Rayleen Clancy’s new exhibition LAX-SNN is a set of paintings mostly watercolour that are very much transitional work that at face value trace a journey from her American youth in Los Angeles LAX to her later settling in Ireland via Shannon SNN and the implication of those formative journeys when her late father Tom Clancy traversed this landscape as well.

It is about new directions, rites of passage, childhood images, some transcribed in a childlike way that is a mixture of Google Earth and digital fractals. You get the palm tree contemporary architecture of LA the soul-less trudge with luggage through clinical departure zones, the man made salt pans of Salt Lake City, Great Basin National Park, Dakota Praires. The almost bleached open sense of place and colour. Patterns of squares, angles, circles, a patchwork quilt of images. Frozen wastes, hippy fractals, geometric connections and a fine sense of transport, of journey and the many connections.

Upstairs in Seomra de Paor, Rayleen Clancy plunges the viewer into a deep green and dark pool of cross cultures, of ancient ways, modern style and the chaos of encroaching weeds and darkness. Jellyfish Hybrids look at the duality of Pacific jellyfish and Atlantic jellyfish and the hybrid creature in between.

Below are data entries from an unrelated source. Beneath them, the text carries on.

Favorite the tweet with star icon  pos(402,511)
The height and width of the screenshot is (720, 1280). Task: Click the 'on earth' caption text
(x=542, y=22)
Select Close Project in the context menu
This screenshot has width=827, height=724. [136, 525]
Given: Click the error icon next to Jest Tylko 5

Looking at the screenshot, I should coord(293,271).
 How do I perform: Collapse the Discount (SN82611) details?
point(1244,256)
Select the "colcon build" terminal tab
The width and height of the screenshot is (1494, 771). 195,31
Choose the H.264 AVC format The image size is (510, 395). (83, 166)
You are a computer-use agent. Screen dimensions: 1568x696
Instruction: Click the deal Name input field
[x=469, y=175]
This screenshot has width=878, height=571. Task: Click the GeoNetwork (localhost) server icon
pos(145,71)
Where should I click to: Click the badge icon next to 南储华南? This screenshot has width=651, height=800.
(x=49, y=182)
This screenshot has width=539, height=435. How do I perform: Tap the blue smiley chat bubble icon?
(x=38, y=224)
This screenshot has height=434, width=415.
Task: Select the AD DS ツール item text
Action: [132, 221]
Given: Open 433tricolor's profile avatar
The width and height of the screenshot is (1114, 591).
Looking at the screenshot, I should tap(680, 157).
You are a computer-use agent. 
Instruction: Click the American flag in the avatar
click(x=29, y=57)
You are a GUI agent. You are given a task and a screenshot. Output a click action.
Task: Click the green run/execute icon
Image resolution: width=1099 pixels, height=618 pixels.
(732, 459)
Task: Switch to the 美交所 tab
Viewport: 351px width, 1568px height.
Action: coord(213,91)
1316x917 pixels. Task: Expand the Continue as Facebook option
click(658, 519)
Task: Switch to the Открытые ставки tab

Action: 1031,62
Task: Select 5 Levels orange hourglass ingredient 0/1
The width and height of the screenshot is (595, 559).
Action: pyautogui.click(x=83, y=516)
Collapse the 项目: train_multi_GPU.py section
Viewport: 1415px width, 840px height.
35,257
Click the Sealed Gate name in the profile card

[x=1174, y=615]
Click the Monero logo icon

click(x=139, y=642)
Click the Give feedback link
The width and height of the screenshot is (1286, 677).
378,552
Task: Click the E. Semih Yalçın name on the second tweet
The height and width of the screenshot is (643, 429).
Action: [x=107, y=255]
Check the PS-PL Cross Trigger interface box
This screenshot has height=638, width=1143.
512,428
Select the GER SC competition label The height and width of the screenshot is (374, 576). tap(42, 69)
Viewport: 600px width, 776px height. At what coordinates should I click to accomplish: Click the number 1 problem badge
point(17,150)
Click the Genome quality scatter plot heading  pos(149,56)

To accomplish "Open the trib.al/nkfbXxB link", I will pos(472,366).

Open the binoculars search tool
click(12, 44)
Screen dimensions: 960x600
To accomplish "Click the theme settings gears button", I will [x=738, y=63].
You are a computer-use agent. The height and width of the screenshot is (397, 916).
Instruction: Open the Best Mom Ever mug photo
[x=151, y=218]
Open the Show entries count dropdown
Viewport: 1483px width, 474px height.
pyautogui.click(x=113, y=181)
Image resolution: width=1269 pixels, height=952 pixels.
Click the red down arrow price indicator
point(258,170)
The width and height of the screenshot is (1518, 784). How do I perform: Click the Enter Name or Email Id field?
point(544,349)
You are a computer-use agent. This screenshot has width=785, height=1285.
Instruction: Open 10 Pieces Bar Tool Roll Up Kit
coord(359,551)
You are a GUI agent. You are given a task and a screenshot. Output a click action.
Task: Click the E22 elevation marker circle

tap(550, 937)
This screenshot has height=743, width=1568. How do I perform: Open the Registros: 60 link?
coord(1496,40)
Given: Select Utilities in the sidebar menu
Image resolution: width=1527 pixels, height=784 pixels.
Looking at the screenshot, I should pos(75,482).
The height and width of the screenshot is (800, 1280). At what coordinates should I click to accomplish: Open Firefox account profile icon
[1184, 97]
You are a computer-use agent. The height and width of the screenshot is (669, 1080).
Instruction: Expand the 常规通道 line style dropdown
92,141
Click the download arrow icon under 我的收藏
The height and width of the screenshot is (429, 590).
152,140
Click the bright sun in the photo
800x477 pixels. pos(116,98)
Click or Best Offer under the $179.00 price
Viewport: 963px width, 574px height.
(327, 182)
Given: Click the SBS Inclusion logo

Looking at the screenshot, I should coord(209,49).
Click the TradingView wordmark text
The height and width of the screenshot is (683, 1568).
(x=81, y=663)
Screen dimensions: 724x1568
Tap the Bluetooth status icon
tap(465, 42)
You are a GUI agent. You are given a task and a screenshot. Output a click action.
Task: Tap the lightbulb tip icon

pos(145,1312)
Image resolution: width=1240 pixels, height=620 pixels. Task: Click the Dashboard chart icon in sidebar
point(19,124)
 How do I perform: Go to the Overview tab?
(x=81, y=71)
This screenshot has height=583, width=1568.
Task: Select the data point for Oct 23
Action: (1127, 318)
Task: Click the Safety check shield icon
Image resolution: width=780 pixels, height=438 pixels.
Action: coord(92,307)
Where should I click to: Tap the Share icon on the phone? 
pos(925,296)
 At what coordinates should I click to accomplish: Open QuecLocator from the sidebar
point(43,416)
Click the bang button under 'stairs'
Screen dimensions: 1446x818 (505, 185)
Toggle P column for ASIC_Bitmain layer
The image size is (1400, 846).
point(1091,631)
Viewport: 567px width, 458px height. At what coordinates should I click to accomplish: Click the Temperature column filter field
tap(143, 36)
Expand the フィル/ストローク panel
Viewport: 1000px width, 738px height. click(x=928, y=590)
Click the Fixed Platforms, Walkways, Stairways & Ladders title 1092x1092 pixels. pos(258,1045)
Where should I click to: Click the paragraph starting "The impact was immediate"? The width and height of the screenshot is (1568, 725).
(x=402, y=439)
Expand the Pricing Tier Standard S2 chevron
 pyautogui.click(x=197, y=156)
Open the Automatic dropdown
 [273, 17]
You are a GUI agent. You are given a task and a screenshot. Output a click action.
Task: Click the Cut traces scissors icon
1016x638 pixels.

It’s as if the artist is poised between childhood and adulthood, child becoming parent and setting down the journey, narrating it in paint to make sense of it.

In the best possible sense the work is as they say in Irish – idir eathurtha- more between places than neither here nor there.

Also on show is a good range of work from Maurice Cliffe, Mary Foley and Mary Duffy with more wonderful pigs from Luke Lawnicki.